By: Darren Bilton – Deputy Head (Academic), Framlingham College Prep School
We live in a world where life is becoming more and more digital, however, games made up of wooden meeples, cards, dice and cardboard pieces are having a real renaissance. The ‘board games’ industry has been experiencing an explosive double-digit growth in recent years and I for one welcome this and this is why.
I grew up playing Manic Miner on the ZX Spectrum 48K. I would spend hours controlling Miner Willy, trying to complete the twenty challenging levels. As I ‘grew up’ I moved on to play Sensible Soccer on the Amiga and NHL Hockey on the Sega. All were great fun and not very different to the experience children are currently getting, playing Forza, FIFA or Rayman on the latest consoles. I turned out all right, I think! However, today you are also able to play many games online, with friends/strangers and communicate via a headset. This has changed the dynamic somewhat and some children and adults need to be reminded of the value of face-to-face interaction. When you are playing a board game, you are able to sit in the same room as your friends, maybe enjoy some snacks together and experience something even more exhilarating than a solo win in Fortnite!
YouTube allows me to watch a run through of a game and then fill in the blanks by actually reading the rule book. Many companies realise the importance of this and produce their own videos to show off their board games. Kickstarter has provided small companies or individuals with the perfect vehicle to create their own games. Back in the 70s you needed to be a major toy company to come out with a new game and get it stocked by Woolworths – remember them? Games took forever to come to market and companies were reluctant to take any risks. Today almost anyone, if they have a great idea, can raise enough finance to create their own game, hence the incredible choice now available.
Forget Monopoly, Risk, Game of Life and other predictable long winded games that usually only get played at Christmas and typically end in an argument! Today, there is an almost limitless variety of board games. One night I could be pretending not to be a Werewolf (One Night Ultimate Werewolf), learning how to earn the attention of a beautiful princess playing Love Letter or bashing monsters in King of Tokyo. If you have an interest, there is likely to be a game for you. If you want to grow trees, chase Zombies or play co-operative games the options are truly endless.
To me it doesn’t seem that long ago that I was looking forward to an extra TV channel – Channel 5 appearing on a TV that was repairable and frequently needed the TV repairman to fix it! Nowadays we are constantly on some type of device and board games provides a legitimate way for everyone to unplug, take a step back from modern life and just interact with each other.
Board games are a great way to get the family together, make everyone put their phones down and do something different. I was introduced to modern, alternative board games about 5 years ago and started playing Sushi Go, Ticket to Ride, Splendor and Carcassonne. Since then I have amassed a reasonable collection. Selling some, keeping others but still marvelling at the value. What else can you do as a family for £20-£30? Don’t tell Mrs B but when we buy our first property in Suffolk, I plan to have a room dedicated to board games!

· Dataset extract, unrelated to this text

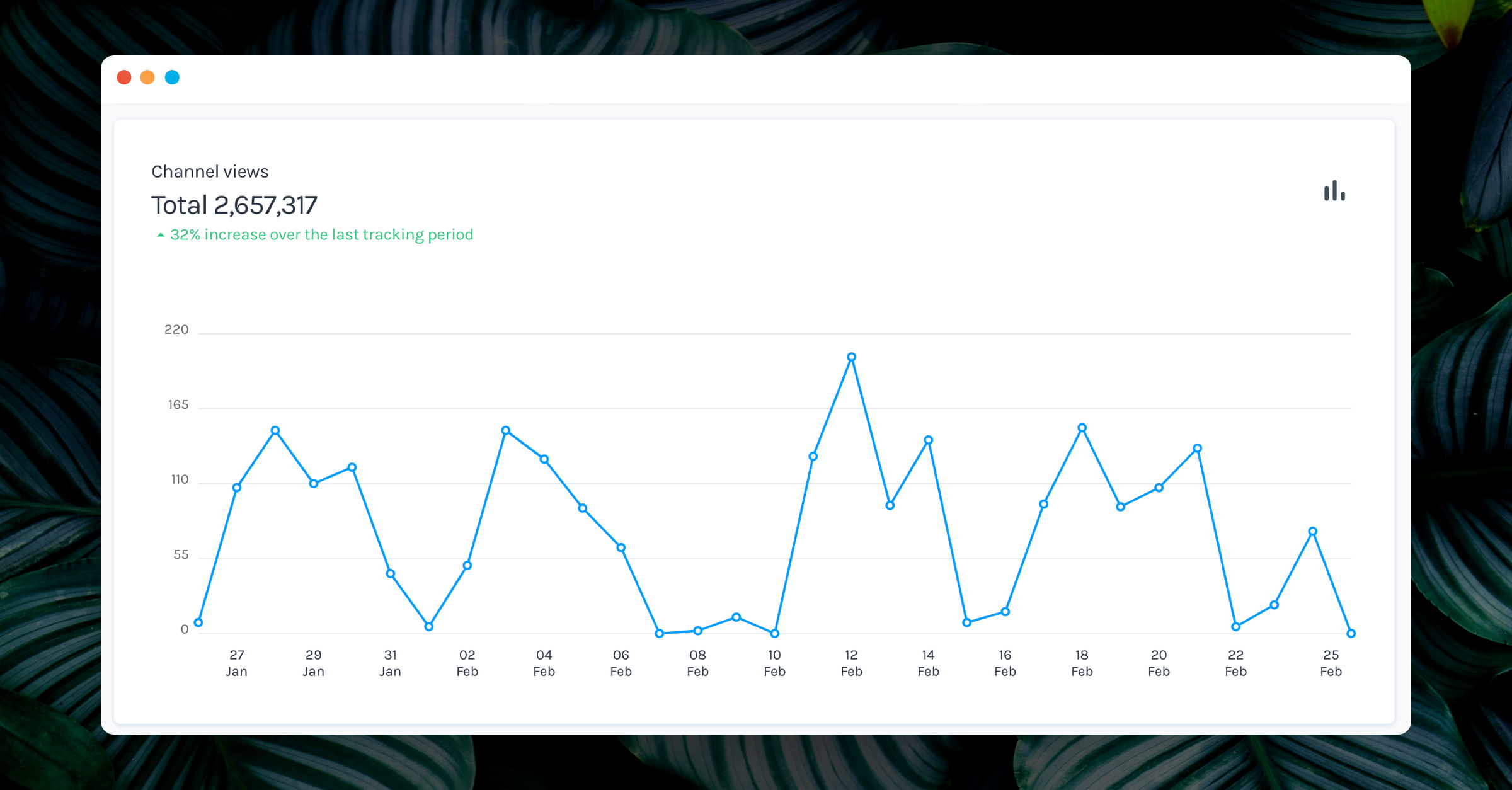Select the Channel views heading
1512x790 pixels.
tap(209, 171)
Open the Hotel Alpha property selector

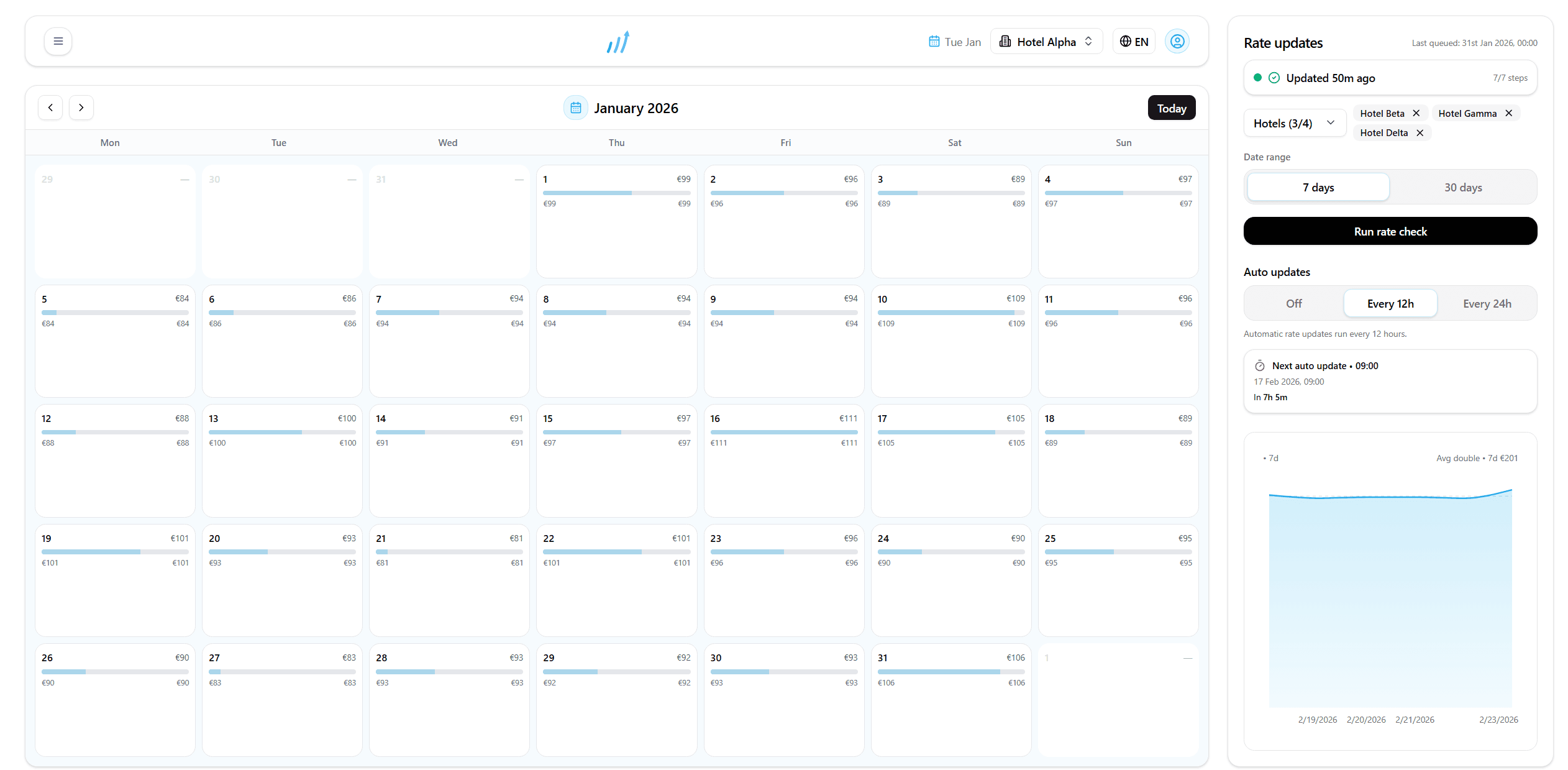1046,41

Some ‘lucky’ students at the Prep School are already experiencing my enthusiasm for board games and learning a number of the games mentioned in this blog as part of a Saturday morning activity. Hopefully, I can convert a few to introduce me to some new games. So support a kick starter campaign, do some research on the Internet, splash some cash on a few games. What have you got to lose? Appreciate that we are living in a golden age of board games, and they provide a real alternative to digital entertainment. Remember a board game is for life, not just for Christmas.